Matt
Matt

Reputation: 105

Click Listener from jQuery to Javascript

I work on a site that recently changed, I track certain clicks on the site through GTM and push it into the dataLayer for Google Analytics.

With the changes to the site I can't use jQuery any more so I'm having to change the following jQuery to Javascript, but I just can't get it to work. The script used to collect the h3 text within the div class 'grid_4' when the div was clicked on. The whole structure has changed now, but the old jQuery one looked like this;

<script>
var h3Tile = $("div[class*='grid_4'] a").find('h3').text(); 
$("div[class*='grid_4'] a").click(function() {
  dataLayer.push({
    'h3Value' : h3Tile, 
    'event' : 'tileClick'
  });
});
</script>

The js I have so far is;

<script>
var outerElement = document.getElementsByClassName('ContentTeaser');
var childElems = outerElement.getElementsByTagName('h1').innerHTML;

var myFunction = function() {
  dataLayer.push({
    'h1Value' : childElems, 
    'event' : 'tileClick'
  });
};


for(var i=0;i<childElems.length;i++)
   childElems[i].addEventListener('click', myFunction(), false);

</script>

The only problem is that GTM refuses to accept this, saying;

'Uncaught TypeError: outerElement.getElementsByTagName is not a function'

Which I understand is related to the fact that I am creating an array rather than selecting an individual element, but I was hoping my for loop would handle this? or am I mistaken?

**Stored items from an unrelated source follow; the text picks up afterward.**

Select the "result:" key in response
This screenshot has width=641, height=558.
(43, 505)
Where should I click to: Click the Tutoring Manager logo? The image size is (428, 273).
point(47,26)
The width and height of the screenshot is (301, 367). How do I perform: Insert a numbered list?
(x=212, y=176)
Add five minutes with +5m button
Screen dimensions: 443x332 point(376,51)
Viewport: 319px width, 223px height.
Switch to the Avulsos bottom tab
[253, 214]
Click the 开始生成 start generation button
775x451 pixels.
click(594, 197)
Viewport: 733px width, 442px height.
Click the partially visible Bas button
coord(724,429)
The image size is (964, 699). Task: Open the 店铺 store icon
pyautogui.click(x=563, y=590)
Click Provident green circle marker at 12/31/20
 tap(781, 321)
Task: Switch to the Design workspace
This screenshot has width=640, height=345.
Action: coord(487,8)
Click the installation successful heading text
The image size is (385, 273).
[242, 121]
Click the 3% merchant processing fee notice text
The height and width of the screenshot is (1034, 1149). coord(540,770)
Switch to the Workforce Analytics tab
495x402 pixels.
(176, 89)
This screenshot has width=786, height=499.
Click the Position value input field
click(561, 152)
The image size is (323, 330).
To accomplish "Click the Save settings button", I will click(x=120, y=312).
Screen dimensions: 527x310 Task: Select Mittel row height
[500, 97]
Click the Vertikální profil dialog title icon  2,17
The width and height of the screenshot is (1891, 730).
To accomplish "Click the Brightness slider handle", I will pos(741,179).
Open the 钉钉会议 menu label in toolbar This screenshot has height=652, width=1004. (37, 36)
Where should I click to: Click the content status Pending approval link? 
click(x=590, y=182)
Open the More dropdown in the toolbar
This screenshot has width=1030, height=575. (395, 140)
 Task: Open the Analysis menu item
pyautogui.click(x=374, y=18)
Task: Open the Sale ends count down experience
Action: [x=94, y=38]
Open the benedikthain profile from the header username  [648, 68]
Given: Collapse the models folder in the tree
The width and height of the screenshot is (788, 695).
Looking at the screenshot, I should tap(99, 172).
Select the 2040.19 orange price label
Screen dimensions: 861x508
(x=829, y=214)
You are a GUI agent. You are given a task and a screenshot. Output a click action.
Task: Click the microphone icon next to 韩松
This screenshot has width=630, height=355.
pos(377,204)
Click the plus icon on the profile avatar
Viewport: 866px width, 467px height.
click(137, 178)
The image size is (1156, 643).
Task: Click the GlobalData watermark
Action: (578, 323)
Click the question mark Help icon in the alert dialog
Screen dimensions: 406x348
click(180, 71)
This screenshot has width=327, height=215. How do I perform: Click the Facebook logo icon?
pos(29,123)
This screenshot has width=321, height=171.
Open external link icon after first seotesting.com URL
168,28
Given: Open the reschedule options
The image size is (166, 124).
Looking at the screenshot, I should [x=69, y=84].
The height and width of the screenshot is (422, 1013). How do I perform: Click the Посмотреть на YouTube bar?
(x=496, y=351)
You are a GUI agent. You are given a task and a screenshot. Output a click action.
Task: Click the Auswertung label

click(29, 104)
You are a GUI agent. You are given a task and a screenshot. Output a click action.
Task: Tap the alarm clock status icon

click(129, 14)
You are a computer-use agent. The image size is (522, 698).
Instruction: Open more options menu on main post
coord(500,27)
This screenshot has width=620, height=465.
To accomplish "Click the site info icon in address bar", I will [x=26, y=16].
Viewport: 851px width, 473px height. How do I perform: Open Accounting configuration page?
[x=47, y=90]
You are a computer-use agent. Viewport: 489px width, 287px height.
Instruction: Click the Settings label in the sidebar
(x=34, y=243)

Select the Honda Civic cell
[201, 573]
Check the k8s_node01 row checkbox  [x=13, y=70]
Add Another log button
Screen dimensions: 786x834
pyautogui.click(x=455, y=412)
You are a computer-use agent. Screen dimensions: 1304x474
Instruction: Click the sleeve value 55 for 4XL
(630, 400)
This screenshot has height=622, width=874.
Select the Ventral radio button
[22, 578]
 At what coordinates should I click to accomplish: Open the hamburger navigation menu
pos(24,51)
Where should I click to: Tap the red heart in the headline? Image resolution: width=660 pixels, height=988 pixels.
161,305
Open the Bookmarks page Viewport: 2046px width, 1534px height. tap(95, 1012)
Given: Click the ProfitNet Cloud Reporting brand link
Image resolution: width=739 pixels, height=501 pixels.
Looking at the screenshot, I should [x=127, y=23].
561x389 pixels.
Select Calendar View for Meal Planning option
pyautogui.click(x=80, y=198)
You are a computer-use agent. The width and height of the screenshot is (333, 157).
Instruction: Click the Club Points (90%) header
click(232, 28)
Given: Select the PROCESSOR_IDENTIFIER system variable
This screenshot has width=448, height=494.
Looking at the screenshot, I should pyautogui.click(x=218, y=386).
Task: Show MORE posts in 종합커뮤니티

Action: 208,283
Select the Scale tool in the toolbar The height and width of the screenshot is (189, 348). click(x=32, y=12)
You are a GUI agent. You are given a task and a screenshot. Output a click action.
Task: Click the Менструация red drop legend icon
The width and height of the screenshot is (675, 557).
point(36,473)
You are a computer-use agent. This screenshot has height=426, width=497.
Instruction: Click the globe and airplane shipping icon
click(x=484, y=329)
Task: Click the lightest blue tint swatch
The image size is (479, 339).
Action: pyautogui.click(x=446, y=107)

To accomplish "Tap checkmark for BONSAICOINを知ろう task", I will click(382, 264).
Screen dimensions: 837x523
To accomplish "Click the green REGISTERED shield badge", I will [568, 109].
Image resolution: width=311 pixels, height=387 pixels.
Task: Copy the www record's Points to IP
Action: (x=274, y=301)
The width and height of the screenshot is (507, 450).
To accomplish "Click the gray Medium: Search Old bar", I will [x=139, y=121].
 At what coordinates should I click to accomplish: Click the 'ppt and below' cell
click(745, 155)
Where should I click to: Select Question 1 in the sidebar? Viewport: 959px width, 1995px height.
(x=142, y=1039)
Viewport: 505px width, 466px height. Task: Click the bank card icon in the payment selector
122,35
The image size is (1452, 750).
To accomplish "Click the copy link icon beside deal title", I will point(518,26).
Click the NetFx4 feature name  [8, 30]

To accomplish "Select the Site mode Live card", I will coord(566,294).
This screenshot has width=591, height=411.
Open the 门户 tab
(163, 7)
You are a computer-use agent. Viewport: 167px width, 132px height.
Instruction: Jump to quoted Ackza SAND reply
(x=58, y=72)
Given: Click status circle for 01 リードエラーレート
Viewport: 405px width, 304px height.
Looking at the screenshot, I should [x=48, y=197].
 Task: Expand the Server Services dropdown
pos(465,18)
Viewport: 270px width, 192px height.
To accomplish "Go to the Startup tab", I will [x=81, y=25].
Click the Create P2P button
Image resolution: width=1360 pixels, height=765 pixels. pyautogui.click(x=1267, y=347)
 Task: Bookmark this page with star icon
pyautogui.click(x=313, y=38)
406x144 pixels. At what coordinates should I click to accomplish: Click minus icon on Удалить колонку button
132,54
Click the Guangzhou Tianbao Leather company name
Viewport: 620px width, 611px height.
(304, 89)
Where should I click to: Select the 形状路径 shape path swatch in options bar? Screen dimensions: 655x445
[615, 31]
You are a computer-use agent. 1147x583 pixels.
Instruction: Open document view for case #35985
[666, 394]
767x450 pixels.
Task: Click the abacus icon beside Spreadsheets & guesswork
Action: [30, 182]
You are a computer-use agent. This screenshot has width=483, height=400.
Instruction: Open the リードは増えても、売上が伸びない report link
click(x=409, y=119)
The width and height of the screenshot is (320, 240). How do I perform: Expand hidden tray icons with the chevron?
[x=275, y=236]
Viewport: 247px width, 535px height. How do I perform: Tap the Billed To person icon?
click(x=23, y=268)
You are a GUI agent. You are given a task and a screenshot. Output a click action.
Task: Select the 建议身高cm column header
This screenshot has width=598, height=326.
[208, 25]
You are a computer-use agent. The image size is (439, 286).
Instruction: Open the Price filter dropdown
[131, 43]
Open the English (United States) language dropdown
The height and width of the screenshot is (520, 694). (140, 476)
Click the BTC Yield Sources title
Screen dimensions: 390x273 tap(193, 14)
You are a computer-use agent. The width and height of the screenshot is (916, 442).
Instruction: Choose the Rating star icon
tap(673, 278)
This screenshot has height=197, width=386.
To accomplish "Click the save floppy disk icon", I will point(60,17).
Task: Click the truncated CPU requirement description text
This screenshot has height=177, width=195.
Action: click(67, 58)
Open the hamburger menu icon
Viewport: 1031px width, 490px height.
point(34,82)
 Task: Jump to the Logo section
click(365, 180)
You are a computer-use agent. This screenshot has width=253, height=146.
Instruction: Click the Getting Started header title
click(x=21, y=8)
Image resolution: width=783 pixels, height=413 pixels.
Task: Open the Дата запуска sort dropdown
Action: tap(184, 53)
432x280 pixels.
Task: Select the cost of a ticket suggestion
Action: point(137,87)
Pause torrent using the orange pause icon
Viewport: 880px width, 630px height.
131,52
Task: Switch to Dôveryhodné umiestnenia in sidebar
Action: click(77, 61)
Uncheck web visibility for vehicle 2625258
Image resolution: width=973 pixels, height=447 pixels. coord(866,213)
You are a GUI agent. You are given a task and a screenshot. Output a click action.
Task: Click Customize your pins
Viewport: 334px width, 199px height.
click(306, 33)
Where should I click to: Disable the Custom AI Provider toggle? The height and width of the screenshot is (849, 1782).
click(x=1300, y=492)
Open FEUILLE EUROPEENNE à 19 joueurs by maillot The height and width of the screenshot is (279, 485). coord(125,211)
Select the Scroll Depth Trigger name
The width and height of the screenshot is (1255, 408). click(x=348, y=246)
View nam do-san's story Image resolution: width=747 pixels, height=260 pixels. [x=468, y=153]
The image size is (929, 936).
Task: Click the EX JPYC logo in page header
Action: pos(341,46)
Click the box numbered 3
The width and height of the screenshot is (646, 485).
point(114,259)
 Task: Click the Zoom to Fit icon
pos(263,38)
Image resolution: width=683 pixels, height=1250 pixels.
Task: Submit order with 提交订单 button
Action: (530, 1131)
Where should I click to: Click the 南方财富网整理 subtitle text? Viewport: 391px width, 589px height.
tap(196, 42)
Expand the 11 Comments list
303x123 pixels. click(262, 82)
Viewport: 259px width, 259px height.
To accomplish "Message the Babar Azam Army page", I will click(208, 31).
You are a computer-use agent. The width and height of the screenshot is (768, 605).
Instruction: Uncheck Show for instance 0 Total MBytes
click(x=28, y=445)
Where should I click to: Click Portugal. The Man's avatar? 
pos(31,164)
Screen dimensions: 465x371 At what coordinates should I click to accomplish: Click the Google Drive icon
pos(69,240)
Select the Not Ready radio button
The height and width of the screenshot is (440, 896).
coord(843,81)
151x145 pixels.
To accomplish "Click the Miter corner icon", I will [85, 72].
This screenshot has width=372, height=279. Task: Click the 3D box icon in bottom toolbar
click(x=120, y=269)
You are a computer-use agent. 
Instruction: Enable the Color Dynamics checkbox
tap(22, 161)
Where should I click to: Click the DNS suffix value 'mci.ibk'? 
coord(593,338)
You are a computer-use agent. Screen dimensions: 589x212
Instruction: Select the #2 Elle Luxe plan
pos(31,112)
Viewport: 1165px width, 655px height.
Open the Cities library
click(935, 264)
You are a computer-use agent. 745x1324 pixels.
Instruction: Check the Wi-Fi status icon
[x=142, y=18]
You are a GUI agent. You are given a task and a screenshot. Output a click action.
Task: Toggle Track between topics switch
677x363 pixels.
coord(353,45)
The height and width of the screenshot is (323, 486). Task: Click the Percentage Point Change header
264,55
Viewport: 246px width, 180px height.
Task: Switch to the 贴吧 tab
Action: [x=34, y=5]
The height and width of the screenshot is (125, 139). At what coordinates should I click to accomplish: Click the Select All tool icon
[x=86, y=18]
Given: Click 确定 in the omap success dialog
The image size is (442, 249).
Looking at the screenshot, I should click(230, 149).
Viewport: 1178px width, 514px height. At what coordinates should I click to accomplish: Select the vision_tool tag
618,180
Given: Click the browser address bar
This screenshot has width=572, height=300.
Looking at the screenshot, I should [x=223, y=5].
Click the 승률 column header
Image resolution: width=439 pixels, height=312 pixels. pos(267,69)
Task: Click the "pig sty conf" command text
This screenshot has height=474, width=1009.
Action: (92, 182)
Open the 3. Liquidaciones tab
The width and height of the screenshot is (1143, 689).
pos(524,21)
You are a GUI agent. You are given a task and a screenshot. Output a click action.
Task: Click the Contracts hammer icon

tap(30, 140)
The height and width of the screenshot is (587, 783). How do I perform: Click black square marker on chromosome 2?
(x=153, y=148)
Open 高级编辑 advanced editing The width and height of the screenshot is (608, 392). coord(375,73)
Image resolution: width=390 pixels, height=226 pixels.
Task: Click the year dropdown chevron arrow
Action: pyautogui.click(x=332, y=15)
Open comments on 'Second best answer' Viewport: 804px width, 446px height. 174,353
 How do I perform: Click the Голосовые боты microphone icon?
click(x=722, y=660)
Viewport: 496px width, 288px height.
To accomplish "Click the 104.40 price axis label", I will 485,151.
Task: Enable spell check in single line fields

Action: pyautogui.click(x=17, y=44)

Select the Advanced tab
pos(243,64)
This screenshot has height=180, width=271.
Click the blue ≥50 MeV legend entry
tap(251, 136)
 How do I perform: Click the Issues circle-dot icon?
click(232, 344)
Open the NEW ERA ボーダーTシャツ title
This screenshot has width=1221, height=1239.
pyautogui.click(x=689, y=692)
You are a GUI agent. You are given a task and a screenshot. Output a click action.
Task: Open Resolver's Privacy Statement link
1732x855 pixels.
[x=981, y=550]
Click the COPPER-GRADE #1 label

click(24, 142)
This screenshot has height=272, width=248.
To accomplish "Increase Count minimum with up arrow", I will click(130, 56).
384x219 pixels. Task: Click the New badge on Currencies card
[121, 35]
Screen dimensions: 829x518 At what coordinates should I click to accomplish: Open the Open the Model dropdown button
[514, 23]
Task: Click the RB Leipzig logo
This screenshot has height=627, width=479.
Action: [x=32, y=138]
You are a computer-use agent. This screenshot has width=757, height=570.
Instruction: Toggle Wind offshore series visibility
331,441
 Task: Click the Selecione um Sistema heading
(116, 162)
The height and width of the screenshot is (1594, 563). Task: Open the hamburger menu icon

Thank you for any help anyone can offer.

Matt

Upvotes: 0

Views: 76

Answers (1)

Quentin
Quentin

Reputation: 943152

getElementsByTagName is a method found on HTML Elements.

It and (more to the point) getElementsByClassName return an (array-like) HTML Collection, not a single HTML element.

You need to loop over outerElement and call getElementsByTagName on each element in turn instead of trying to call it on the collection itself.

Which I understand is related to the fact that I am creating an array rather than selecting an individual element, but I was hoping my for loop would handle this?

You have two collections. You are looping over the second one, but are trying to treat the first one as a single element.


It would probably be easier to simply use query selector instead:

var childElems = document.querySelectorAll(".ContentTeaser h1");

You then have a couple more problems:

for(var i=0;i<childElems.length;i++)

Since childElems is the value of innerHTML, it is undefined (if you'd called it on an element instead of an html collection then it would be a string instead) so that will throw an error.

Don't use innerHTML (which I already fixed in the query selector example).

childElems[i].addEventListener('click', myFunction(), false);

You are calling myFunction immediately and trying to assign its return value (undefined) as an event handler. Remove the ().